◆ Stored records
......
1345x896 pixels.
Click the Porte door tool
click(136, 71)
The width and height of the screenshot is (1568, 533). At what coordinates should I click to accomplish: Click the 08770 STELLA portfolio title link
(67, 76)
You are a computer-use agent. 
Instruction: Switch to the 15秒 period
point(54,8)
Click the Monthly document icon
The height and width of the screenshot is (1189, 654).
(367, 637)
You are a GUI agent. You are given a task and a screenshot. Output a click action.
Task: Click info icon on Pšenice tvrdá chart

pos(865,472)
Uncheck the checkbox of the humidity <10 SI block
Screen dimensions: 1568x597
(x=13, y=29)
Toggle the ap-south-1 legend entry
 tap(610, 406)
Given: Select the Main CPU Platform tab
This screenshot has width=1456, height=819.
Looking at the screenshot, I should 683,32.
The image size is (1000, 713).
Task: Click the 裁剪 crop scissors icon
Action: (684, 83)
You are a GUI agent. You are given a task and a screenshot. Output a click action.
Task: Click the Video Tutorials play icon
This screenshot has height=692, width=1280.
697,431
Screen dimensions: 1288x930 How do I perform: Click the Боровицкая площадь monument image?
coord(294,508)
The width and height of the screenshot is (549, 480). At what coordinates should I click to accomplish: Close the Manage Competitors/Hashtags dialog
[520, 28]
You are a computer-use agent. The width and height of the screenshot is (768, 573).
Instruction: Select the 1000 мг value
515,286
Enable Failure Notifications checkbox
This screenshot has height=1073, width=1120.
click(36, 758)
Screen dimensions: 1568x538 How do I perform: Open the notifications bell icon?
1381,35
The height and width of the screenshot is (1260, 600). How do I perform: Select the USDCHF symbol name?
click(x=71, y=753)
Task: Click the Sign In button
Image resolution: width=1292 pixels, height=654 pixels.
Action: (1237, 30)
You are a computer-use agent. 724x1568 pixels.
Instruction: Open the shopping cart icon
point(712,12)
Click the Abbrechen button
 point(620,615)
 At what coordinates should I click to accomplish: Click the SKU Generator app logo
......
◆ REQUIRED ACTION
Transcribe all of the data above, character for character.

◆ RESULT OF THIS TASK
1345x896 pixels.
Click the Porte door tool
click(136, 71)
The width and height of the screenshot is (1568, 533). At what coordinates should I click to accomplish: Click the 08770 STELLA portfolio title link
(67, 76)
You are a computer-use agent. 
Instruction: Switch to the 15秒 period
point(54,8)
Click the Monthly document icon
The height and width of the screenshot is (1189, 654).
(367, 637)
You are a GUI agent. You are given a task and a screenshot. Output a click action.
Task: Click info icon on Pšenice tvrdá chart

pos(865,472)
Uncheck the checkbox of the humidity <10 SI block
Screen dimensions: 1568x597
(x=13, y=29)
Toggle the ap-south-1 legend entry
 tap(610, 406)
Given: Select the Main CPU Platform tab
This screenshot has width=1456, height=819.
Looking at the screenshot, I should 683,32.
The image size is (1000, 713).
Task: Click the 裁剪 crop scissors icon
Action: (684, 83)
You are a GUI agent. You are given a task and a screenshot. Output a click action.
Task: Click the Video Tutorials play icon
This screenshot has height=692, width=1280.
697,431
Screen dimensions: 1288x930 How do I perform: Click the Боровицкая площадь monument image?
coord(294,508)
The width and height of the screenshot is (549, 480). At what coordinates should I click to accomplish: Close the Manage Competitors/Hashtags dialog
[520, 28]
You are a computer-use agent. The width and height of the screenshot is (768, 573).
Instruction: Select the 1000 мг value
515,286
Enable Failure Notifications checkbox
This screenshot has height=1073, width=1120.
click(36, 758)
Screen dimensions: 1568x538 How do I perform: Open the notifications bell icon?
1381,35
The height and width of the screenshot is (1260, 600). How do I perform: Select the USDCHF symbol name?
click(x=71, y=753)
Task: Click the Sign In button
Image resolution: width=1292 pixels, height=654 pixels.
Action: (1237, 30)
You are a computer-use agent. 724x1568 pixels.
Instruction: Open the shopping cart icon
point(712,12)
Click the Abbrechen button
 point(620,615)
 At what coordinates should I click to accomplish: Click the SKU Generator app logo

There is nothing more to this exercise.